[Start of Attachment]
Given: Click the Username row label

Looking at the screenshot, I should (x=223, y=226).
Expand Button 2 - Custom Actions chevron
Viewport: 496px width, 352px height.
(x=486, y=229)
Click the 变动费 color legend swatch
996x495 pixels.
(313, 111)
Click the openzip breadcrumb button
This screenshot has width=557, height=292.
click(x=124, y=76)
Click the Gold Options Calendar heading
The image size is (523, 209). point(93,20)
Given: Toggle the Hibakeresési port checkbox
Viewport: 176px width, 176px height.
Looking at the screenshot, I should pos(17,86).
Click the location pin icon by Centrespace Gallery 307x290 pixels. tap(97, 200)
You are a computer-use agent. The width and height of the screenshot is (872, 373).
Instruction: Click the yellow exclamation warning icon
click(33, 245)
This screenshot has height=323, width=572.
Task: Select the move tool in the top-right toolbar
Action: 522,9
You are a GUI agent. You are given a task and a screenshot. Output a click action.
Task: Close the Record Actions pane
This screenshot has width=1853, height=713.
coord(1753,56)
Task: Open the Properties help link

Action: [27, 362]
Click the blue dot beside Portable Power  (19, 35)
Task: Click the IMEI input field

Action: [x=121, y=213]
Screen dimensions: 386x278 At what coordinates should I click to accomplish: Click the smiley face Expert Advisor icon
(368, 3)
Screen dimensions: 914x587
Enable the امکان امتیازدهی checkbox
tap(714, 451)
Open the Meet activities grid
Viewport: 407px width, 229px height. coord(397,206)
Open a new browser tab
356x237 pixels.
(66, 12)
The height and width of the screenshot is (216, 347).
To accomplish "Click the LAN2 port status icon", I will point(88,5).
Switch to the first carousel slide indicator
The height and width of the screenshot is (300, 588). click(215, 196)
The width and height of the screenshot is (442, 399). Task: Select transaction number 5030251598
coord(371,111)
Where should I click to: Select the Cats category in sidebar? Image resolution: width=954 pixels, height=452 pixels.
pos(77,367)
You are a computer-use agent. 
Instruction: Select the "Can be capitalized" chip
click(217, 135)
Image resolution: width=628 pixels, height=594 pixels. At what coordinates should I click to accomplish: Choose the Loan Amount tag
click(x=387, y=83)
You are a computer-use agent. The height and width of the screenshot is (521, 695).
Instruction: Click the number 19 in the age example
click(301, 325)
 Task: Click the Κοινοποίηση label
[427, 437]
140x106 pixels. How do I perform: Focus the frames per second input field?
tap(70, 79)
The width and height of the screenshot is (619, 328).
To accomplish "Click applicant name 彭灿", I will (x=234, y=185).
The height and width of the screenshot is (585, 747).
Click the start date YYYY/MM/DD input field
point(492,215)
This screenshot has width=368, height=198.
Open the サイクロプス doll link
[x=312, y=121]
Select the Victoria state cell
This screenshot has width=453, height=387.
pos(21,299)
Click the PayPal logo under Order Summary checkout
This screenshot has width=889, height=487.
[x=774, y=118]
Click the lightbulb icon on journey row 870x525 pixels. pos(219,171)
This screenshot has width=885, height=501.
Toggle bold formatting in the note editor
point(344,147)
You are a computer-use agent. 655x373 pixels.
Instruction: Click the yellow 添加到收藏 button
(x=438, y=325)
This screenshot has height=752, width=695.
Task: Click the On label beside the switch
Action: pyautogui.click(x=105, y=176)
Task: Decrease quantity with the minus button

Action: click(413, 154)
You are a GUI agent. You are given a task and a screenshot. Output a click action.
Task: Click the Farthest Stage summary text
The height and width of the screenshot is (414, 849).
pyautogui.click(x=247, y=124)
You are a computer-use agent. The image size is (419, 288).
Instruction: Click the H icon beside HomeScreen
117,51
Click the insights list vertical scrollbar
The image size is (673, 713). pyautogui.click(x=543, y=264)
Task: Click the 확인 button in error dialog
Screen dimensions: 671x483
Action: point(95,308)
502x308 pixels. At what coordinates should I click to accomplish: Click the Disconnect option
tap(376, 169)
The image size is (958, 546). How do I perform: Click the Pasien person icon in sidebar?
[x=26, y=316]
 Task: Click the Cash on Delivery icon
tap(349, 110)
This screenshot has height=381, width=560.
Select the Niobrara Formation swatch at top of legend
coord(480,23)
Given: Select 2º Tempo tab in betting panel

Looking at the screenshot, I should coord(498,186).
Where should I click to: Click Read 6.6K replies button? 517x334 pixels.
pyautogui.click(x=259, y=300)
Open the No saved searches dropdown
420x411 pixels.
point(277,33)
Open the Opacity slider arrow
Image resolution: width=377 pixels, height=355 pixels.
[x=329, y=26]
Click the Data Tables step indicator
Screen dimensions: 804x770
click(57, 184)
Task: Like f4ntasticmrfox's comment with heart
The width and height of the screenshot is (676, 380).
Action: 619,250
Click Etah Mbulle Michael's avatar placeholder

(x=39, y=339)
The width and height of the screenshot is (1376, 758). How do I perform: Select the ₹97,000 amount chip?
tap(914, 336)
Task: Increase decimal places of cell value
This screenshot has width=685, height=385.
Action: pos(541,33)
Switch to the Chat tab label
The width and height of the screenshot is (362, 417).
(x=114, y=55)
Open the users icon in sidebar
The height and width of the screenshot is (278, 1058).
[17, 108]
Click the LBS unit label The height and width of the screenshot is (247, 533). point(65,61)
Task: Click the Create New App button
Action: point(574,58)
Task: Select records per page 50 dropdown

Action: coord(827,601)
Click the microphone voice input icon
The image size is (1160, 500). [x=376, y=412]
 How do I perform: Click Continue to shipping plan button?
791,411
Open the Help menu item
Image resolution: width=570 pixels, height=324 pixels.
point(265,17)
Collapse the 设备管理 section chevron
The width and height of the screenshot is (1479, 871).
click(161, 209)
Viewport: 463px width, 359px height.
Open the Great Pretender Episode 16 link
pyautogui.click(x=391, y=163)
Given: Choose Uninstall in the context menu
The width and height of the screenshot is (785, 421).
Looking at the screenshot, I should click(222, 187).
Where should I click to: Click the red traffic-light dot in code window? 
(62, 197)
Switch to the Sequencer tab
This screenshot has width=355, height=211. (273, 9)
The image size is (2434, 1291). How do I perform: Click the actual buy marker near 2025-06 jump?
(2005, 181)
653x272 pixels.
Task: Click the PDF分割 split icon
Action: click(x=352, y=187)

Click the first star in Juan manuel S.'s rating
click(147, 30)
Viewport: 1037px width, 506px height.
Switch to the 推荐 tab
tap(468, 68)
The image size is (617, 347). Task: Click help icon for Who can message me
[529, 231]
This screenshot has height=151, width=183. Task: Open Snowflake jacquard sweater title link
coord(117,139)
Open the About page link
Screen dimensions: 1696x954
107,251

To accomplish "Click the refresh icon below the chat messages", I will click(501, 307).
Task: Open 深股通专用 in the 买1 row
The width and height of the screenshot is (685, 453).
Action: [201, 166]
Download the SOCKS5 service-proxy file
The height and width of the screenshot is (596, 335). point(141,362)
[End of Attachment]
- **Work instruction**
Pick out every line above that contains the word "computer" and copy it.

- **Exercise solution**
You are a computer-use agent. The width and height of the screenshot is (872, 373).
You are a computer-use agent. 
You are a computer-use agent. The height and width of the screenshot is (521, 695).
You are a computer-use agent. 655x373 pixels.
You are a computer-use agent. The image size is (419, 288).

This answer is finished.